╭─ SOURCE MATERIAL

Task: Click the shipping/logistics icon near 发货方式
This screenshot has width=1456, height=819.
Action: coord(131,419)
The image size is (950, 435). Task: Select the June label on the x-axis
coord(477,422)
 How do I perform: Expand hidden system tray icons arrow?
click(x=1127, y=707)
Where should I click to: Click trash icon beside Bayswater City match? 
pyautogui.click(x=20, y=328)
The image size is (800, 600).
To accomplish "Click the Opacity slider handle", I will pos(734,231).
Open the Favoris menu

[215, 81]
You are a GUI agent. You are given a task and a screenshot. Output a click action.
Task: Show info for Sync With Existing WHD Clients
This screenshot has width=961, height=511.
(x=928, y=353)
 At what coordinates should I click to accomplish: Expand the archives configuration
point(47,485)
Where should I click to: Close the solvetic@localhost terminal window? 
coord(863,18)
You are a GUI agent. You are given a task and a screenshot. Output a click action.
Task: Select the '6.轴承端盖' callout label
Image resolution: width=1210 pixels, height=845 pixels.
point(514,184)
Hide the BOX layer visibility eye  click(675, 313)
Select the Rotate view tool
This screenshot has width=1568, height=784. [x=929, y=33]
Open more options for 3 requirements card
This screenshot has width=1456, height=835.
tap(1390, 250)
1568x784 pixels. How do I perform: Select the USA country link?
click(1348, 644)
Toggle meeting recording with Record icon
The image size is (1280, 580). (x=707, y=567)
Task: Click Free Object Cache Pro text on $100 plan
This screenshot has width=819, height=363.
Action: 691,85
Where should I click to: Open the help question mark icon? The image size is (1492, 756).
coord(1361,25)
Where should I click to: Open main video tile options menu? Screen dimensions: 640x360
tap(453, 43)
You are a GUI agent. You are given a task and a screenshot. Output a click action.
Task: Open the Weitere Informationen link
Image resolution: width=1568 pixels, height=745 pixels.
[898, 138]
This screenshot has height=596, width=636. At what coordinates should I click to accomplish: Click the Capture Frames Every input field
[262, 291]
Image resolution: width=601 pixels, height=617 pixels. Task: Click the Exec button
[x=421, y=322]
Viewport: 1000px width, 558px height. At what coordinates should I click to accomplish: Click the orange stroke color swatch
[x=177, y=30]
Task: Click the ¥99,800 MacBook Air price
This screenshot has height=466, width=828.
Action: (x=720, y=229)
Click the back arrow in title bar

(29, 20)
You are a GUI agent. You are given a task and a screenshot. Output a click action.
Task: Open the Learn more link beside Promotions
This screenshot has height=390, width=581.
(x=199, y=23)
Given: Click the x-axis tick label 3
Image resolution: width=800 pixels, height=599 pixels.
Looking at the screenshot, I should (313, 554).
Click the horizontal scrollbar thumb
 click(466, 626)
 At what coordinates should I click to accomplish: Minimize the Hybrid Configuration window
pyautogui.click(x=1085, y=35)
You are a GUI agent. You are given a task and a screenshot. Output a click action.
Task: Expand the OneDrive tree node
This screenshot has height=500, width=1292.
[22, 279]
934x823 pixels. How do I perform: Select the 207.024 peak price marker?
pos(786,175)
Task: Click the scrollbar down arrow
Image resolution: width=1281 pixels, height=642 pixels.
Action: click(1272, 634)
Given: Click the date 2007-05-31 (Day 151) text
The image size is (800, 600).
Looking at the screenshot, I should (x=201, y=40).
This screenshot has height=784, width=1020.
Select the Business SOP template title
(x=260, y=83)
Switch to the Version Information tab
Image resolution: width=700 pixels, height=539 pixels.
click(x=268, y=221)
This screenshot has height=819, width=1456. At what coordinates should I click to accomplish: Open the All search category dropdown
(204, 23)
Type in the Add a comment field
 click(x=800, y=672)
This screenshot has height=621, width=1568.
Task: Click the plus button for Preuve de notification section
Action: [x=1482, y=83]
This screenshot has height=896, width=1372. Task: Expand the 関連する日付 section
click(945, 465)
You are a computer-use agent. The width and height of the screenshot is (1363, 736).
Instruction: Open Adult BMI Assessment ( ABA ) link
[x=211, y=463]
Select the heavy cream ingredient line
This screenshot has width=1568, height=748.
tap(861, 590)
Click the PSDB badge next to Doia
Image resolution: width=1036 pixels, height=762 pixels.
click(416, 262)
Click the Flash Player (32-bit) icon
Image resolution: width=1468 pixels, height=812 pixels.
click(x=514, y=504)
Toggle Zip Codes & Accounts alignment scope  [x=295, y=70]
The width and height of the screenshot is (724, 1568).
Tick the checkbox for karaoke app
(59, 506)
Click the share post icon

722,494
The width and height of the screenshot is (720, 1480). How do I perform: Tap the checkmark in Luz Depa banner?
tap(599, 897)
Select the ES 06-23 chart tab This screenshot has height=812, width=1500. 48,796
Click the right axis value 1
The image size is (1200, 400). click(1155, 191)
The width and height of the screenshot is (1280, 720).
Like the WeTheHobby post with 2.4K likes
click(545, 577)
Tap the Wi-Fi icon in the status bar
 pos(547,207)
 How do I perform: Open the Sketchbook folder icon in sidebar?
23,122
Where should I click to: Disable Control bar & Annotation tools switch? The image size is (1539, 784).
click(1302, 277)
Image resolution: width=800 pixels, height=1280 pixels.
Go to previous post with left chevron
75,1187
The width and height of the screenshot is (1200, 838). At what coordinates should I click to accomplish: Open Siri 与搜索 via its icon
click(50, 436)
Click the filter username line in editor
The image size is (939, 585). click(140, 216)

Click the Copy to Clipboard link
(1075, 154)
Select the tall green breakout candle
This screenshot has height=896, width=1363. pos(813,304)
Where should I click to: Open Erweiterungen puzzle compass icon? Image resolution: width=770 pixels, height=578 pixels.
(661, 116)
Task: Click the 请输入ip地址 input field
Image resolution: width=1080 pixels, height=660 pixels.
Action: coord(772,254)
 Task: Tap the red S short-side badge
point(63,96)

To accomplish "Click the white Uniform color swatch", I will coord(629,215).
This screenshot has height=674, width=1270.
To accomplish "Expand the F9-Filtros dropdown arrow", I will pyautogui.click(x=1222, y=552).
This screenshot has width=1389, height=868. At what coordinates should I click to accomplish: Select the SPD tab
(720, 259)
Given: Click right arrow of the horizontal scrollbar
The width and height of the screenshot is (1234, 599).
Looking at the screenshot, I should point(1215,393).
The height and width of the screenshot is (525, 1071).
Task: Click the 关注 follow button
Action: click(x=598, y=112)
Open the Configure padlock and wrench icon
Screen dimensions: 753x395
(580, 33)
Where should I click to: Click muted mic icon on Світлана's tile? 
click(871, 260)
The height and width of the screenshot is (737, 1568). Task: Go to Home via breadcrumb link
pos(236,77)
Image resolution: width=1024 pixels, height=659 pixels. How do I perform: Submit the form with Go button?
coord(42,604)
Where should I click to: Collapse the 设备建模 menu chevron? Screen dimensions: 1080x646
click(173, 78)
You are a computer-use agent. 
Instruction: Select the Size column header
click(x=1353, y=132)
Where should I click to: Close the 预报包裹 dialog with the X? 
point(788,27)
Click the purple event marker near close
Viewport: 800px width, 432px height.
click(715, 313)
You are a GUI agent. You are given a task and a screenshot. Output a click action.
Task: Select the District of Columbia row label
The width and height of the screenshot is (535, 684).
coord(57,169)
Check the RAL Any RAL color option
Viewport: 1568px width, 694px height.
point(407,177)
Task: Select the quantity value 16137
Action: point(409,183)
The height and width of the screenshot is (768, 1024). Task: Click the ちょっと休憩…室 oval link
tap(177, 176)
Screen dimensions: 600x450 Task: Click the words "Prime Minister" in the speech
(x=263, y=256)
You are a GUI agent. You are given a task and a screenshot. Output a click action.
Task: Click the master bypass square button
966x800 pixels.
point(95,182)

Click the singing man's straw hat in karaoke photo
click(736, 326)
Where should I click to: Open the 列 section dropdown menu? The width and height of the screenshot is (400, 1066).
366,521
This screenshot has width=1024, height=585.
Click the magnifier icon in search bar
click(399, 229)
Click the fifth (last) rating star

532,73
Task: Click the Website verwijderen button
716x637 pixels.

╰─

- _WORK TASK_
Write only the number of lines in the entries where the string "near" occurs.

- _EXERCISE RESULT_
2